Source data:
────────────────────────────────────────
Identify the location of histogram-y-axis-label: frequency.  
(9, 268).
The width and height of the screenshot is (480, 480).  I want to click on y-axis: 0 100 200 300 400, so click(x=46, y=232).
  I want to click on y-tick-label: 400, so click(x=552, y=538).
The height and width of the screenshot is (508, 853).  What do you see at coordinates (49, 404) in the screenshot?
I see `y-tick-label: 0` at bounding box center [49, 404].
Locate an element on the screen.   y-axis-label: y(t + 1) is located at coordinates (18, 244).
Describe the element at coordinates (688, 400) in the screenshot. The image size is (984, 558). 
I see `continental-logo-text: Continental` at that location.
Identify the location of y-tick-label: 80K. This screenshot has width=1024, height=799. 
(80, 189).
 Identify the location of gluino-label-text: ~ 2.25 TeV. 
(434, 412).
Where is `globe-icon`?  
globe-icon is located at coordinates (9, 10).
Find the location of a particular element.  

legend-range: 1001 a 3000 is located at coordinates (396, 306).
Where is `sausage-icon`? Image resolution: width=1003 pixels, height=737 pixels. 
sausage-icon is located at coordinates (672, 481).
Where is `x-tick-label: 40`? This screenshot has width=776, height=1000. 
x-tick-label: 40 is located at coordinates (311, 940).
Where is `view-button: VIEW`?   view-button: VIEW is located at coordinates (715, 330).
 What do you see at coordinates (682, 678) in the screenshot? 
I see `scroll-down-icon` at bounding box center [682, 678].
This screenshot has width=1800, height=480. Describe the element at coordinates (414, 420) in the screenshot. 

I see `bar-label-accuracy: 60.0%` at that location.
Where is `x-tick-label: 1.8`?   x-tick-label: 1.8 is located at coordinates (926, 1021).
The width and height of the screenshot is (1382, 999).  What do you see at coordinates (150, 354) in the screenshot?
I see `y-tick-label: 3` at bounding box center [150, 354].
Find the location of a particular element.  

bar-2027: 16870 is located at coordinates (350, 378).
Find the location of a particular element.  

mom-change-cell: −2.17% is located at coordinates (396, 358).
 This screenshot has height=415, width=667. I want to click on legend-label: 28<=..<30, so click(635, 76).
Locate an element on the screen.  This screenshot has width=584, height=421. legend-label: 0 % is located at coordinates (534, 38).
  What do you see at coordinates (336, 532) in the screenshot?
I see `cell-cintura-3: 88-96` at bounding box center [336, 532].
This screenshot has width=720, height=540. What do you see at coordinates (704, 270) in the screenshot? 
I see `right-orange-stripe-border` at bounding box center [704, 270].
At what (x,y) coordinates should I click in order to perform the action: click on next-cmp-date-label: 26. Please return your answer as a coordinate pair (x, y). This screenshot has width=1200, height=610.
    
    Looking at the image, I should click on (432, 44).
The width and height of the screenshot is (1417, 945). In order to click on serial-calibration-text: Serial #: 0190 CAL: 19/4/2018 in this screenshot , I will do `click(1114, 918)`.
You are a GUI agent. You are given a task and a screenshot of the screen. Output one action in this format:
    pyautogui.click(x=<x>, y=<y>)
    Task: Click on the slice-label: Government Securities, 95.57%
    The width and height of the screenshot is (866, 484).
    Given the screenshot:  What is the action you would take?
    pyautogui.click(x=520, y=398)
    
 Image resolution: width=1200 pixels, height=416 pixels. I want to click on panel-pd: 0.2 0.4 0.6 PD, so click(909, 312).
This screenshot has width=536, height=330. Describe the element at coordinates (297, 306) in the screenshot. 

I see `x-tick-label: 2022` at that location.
────────────────────────────────────────
Activity >> From the records above, present the part that opens with the line containing "This screenshot has width=720, height=540." and closes with the line containing "Looking at the" as a Markdown table with the columns No. and Text. Give each line its row number, and leave out blank lines.

Task response >>
| No. | Text |
|---|---|
| 1 | This screenshot has width=720, height=540. What do you see at coordinates (704, 270) in the screenshot?  |
| 2 | I see `right-orange-stripe-border` at bounding box center [704, 270]. |
| 3 | At what (x,y) coordinates should I click in order to perform the action: click on next-cmp-date-label: 26. Please return your answer as a coordinate pair (x, y). This screenshot has width=1200, height=610. |
| 4 |     Looking at the image, I should click on (432, 44). |